Passage:
=== Begin Enclosure ===

You may see messages containing "access violation" words when segmentation faults occur.
A segmentation fault (segfault in abbreviated form) is a software error occurring when a program tries to access memory addresses unavailable for writing or when a program tries to modify memory using an illegal method.
Segmentation is one of the approaches to memory management and protection in an operating system. In most systems it has been replaced by paged memory, but documentations traditionally use the term "Segmentation fault".
In UNIX-like operating systems, a process accessing invalid memory addresses receives a SIGSEGV signal. In Microsoft Windows, a process accessing invalid memory addresses raises an exception STATUS_ACCESS_VIOLATION and usually launches the Dr. Watson program which shows the user a window prompting to send the error report to Microsoft.
Memory access violation is most often caused by such errors in programs as array overruns or usage of a null pointer.
Let's examine a defect in a C++ program that can cause this type of errors. This error was found by our analyzer PVS-Studio in the Chromium project.

=== End Enclosure ===

Action item A: How would you sum up the passage on segmentation faults in two sentences?
Action item B: Can you write the next part of the passage on segmentation faults, picking up after its final sentence?

Exercise data:
=== Begin Enclosure ===

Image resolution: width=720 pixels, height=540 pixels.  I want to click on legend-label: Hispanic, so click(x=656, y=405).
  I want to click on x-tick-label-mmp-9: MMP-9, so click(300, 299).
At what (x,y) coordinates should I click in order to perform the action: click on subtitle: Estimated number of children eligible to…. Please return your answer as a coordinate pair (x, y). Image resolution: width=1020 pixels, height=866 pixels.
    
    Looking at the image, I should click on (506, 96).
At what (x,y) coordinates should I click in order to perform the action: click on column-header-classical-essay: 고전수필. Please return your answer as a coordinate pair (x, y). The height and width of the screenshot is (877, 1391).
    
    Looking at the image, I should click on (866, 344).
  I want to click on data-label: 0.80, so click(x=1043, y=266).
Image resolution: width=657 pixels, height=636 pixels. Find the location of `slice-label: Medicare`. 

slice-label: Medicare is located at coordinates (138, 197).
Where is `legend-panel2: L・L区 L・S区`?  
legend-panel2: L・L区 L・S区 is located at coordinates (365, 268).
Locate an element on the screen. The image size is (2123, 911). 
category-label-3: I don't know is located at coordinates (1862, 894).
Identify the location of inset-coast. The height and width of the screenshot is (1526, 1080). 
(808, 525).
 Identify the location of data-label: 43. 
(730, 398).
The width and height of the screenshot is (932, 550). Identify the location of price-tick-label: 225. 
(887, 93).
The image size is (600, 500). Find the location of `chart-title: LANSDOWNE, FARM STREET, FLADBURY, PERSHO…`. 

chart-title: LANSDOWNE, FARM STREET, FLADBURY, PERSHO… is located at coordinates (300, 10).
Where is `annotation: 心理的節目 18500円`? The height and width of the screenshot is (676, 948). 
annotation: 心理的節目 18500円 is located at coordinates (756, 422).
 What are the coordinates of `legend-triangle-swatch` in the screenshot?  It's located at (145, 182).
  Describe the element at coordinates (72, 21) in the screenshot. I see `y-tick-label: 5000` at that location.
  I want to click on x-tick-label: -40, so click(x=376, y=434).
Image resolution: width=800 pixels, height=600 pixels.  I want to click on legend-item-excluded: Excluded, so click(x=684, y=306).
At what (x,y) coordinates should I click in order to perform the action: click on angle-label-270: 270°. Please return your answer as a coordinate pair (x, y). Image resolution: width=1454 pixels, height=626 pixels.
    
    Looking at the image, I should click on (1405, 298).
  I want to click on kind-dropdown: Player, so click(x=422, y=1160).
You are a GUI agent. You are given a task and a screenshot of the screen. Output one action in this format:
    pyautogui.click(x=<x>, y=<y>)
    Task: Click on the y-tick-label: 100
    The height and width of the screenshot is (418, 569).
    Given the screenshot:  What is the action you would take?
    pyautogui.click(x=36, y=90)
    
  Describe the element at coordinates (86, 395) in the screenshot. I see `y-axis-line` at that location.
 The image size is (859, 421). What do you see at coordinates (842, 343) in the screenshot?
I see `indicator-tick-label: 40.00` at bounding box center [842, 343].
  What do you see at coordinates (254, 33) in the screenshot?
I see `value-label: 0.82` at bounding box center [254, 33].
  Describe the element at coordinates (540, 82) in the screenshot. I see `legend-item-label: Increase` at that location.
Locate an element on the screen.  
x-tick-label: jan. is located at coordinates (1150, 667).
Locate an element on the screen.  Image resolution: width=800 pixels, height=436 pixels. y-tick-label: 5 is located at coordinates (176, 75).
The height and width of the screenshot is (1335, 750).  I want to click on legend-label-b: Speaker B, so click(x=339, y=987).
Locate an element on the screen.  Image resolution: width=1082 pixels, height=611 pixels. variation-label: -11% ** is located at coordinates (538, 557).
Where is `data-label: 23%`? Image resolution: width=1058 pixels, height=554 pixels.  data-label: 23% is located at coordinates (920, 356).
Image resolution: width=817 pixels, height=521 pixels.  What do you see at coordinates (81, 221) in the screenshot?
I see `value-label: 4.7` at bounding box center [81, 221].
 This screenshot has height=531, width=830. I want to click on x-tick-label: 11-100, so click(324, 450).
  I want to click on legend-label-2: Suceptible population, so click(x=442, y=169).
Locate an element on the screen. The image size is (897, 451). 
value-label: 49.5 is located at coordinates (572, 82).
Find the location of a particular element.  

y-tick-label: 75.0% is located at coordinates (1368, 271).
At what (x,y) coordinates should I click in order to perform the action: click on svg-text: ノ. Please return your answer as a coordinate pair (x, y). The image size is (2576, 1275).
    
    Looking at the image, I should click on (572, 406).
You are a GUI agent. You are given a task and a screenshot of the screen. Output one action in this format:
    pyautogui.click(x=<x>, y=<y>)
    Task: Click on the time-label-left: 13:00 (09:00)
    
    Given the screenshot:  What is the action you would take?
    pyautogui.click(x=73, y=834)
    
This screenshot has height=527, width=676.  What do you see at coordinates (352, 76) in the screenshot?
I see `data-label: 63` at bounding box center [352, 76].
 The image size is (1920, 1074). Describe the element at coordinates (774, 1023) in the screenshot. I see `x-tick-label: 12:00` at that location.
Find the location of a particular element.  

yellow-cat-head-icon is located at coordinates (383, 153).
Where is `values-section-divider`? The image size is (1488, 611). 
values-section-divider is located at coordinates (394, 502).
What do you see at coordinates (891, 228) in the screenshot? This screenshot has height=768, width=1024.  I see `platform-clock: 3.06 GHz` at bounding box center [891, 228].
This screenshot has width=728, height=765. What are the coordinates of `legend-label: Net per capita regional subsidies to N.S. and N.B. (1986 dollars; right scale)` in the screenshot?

=== End Enclosure ===

Task output A: A segmentation fault is a software error that occurs when a program tries to access memory addresses unavailable for writing or to modify memory using an illegal method. UNIX-like systems send such a process a SIGSEGV signal and Windows raises STATUS_ACCESS_VIOLATION, with array overruns and null pointer use being the most common causes.

Task output B:
bool ChromeFrameNPAPI::Invoke(...)
{
ChromeFrameNPAPI* plugin_instance =
ChromeFrameInstanceFromNPObject(header);
if (!plugin_instance &&
(plugin_instance->automation_client_.get()))
return false;
...
}
This code should check the value of the 'plugin_instance' pointer and call the function if the pointer is not equal to zero. The error here is that the priority of the operator '!' is higher than that of the '&&' operator. As a result, the code behaves in an unexpected way. Arranging parentheses clarifies the point:
if ( (!plugin_instance) &&
(plugin_instance->automation_client_.get()))
return false;
It turns out that we will use a null pointer. Handling a null pointer will cause a segmentation fault and an exception will be thrown.